:: GIVEN RECORDS
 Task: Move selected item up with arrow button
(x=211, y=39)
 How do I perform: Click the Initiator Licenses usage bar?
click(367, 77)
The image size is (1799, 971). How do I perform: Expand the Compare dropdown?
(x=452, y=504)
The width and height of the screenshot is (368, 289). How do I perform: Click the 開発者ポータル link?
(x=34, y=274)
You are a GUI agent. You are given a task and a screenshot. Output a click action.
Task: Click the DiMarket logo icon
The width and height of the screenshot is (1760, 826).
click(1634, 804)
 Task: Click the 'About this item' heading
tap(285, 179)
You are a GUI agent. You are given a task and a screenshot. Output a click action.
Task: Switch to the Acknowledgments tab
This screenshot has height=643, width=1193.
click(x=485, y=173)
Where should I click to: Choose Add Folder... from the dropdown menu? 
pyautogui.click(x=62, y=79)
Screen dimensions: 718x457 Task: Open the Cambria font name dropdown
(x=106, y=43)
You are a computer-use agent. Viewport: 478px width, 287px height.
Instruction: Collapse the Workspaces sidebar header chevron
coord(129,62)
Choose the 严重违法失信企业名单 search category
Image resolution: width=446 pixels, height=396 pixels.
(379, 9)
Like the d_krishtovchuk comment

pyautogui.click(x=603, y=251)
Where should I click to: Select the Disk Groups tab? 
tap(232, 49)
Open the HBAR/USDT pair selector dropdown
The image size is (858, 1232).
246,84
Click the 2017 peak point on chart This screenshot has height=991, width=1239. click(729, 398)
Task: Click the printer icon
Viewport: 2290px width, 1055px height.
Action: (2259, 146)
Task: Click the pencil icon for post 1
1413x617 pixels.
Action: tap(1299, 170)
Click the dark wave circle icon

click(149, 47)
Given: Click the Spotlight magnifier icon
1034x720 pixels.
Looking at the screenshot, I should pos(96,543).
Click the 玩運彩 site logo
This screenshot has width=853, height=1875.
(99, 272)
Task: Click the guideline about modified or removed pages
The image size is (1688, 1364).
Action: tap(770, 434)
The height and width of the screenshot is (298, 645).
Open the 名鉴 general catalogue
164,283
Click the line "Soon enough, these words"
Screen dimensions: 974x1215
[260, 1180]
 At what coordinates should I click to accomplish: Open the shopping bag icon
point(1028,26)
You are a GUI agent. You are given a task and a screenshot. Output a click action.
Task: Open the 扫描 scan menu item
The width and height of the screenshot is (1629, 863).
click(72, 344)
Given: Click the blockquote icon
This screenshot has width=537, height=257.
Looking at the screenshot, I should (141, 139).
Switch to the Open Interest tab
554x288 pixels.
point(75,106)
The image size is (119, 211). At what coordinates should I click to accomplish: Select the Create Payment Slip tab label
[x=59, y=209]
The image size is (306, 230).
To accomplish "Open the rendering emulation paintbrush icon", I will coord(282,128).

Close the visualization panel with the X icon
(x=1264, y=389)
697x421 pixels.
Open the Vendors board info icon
::::
*DESCRIPTION OF THE TASK*.
Reproduce the stretch of records from the line containing "Where should I click to: Choose" through the line containing "Click the 2017", with both of those lines included.

*TASK RESPONSE*.
Where should I click to: Choose Add Folder... from the dropdown menu? 
pyautogui.click(x=62, y=79)
Screen dimensions: 718x457 Task: Open the Cambria font name dropdown
(x=106, y=43)
You are a computer-use agent. Viewport: 478px width, 287px height.
Instruction: Collapse the Workspaces sidebar header chevron
coord(129,62)
Choose the 严重违法失信企业名单 search category
Image resolution: width=446 pixels, height=396 pixels.
(379, 9)
Like the d_krishtovchuk comment

pyautogui.click(x=603, y=251)
Where should I click to: Select the Disk Groups tab? 
tap(232, 49)
Open the HBAR/USDT pair selector dropdown
The image size is (858, 1232).
246,84
Click the 2017 peak point on chart This screenshot has height=991, width=1239. click(729, 398)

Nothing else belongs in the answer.